-- Opening Marker --
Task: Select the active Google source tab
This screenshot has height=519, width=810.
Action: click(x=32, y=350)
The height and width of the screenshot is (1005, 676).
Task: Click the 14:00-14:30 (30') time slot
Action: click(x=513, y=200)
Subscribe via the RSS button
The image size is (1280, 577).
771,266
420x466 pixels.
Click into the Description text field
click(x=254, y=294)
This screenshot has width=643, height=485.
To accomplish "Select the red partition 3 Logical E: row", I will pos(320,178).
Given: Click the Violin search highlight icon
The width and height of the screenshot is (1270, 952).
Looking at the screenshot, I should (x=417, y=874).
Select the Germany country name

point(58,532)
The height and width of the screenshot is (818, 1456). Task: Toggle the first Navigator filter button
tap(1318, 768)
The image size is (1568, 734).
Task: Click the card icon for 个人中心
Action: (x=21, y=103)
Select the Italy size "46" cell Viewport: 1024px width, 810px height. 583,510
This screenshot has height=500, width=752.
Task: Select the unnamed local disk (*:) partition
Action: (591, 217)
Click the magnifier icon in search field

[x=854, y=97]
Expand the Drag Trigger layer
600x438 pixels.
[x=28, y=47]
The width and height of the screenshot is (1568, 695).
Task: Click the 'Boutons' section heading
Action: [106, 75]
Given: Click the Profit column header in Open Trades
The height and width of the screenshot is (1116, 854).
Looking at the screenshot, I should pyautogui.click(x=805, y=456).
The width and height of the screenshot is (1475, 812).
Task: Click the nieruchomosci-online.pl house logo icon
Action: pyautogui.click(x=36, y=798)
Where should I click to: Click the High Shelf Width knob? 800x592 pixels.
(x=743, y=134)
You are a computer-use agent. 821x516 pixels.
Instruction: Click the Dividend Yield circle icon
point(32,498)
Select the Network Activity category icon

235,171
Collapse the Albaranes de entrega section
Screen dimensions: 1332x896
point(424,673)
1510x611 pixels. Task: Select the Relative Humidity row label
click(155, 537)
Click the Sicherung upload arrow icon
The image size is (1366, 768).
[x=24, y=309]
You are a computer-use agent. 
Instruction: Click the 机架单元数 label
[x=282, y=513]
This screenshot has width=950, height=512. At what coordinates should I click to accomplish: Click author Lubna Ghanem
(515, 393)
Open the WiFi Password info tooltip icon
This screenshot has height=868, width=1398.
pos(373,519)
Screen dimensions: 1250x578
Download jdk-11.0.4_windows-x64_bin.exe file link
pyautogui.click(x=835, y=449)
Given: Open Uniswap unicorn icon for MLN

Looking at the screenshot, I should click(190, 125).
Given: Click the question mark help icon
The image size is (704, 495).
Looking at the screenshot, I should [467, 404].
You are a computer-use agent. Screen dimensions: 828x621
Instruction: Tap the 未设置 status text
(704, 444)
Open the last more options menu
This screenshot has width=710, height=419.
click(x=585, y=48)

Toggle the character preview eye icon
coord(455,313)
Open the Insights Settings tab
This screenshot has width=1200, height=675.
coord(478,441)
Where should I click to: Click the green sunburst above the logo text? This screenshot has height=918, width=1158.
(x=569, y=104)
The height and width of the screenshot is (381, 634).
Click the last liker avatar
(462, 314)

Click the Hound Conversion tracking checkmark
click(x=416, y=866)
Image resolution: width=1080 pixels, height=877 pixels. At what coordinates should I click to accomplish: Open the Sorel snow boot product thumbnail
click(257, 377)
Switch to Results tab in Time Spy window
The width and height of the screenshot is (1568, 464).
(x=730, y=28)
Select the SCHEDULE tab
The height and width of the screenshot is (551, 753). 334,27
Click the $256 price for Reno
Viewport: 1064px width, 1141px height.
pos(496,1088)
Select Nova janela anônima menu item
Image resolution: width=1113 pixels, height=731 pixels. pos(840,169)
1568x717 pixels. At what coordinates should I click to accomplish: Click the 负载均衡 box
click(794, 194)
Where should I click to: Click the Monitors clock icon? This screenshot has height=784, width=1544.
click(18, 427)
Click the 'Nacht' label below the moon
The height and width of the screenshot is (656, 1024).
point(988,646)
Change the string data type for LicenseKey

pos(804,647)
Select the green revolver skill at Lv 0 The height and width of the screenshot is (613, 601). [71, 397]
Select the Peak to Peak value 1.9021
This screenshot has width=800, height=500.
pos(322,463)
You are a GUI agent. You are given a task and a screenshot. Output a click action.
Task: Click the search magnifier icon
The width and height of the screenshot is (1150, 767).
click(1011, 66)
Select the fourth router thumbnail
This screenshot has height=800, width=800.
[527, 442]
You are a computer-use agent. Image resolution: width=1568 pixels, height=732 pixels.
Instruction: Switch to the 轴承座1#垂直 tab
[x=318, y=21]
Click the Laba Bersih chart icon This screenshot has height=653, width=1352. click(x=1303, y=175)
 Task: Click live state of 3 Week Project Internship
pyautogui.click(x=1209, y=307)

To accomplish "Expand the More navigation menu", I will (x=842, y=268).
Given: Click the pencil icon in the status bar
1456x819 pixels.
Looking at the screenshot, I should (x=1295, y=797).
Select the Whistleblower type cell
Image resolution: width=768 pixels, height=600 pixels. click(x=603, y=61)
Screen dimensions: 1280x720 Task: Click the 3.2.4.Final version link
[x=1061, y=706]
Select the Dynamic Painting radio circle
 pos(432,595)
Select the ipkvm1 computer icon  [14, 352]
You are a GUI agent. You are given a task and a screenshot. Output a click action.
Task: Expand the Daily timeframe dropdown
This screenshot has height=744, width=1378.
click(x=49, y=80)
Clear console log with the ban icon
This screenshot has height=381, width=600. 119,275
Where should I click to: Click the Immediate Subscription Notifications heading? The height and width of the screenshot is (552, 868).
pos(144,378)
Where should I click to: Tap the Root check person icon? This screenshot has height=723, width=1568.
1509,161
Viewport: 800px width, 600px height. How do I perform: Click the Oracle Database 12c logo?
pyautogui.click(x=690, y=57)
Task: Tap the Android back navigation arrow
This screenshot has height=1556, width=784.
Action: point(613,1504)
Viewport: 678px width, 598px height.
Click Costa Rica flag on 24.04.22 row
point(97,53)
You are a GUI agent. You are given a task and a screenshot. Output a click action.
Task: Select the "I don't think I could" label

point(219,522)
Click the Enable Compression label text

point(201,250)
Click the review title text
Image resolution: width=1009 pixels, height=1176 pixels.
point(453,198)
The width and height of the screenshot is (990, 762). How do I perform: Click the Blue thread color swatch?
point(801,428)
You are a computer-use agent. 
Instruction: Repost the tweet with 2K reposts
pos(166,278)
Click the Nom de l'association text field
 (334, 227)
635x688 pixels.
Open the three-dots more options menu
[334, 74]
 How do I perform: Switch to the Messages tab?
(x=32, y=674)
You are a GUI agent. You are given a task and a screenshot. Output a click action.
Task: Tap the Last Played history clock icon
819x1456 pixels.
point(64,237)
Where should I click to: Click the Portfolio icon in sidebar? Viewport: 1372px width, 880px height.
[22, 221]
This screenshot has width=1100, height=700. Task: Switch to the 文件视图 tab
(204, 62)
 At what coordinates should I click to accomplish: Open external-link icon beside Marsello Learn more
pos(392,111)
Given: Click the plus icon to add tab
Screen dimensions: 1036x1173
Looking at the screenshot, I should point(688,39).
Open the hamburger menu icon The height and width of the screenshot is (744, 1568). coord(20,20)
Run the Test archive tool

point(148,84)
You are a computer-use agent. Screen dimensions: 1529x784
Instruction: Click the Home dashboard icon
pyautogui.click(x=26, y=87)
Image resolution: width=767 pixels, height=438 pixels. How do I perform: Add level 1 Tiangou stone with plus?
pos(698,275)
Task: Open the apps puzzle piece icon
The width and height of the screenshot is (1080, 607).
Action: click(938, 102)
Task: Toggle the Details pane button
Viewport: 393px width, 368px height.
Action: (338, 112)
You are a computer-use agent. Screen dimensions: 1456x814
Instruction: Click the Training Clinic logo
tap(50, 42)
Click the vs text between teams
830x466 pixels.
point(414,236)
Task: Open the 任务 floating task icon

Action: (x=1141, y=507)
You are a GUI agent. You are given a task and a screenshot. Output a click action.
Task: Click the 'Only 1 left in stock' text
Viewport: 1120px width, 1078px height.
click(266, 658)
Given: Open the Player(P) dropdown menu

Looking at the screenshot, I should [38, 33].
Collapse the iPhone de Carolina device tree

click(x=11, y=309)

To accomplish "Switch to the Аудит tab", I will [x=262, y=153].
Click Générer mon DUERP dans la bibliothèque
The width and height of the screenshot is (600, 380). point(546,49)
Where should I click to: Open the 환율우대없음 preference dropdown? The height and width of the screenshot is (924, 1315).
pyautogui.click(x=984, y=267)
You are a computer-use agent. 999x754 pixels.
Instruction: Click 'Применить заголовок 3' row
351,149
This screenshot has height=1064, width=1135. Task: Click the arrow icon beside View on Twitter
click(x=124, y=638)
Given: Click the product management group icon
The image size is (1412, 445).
-- Closing Marker --
Search the listing above for the lines with "Where should I click to: Click the High" and "The height and width of the screenshot is (381, 634).", then output those lines and all lines between them exactly.

Where should I click to: Click the High Shelf Width knob? 800x592 pixels.
(x=743, y=134)
You are a computer-use agent. 821x516 pixels.
Instruction: Click the Dividend Yield circle icon
point(32,498)
Select the Network Activity category icon

235,171
Collapse the Albaranes de entrega section
Screen dimensions: 1332x896
point(424,673)
1510x611 pixels. Task: Select the Relative Humidity row label
click(155, 537)
Click the Sicherung upload arrow icon
The image size is (1366, 768).
[x=24, y=309]
You are a computer-use agent. 
Instruction: Click the 机架单元数 label
[x=282, y=513]
This screenshot has width=950, height=512. At what coordinates should I click to accomplish: Click author Lubna Ghanem
(515, 393)
Open the WiFi Password info tooltip icon
This screenshot has height=868, width=1398.
pos(373,519)
Screen dimensions: 1250x578
Download jdk-11.0.4_windows-x64_bin.exe file link
pyautogui.click(x=835, y=449)
Given: Open Uniswap unicorn icon for MLN

Looking at the screenshot, I should click(190, 125).
Given: Click the question mark help icon
The image size is (704, 495).
Looking at the screenshot, I should [467, 404].
You are a computer-use agent. Screen dimensions: 828x621
Instruction: Tap the 未设置 status text
(704, 444)
Open the last more options menu
This screenshot has width=710, height=419.
click(x=585, y=48)

Toggle the character preview eye icon
coord(455,313)
Open the Insights Settings tab
This screenshot has width=1200, height=675.
coord(478,441)
Where should I click to: Click the green sunburst above the logo text? This screenshot has height=918, width=1158.
(x=569, y=104)
The height and width of the screenshot is (381, 634).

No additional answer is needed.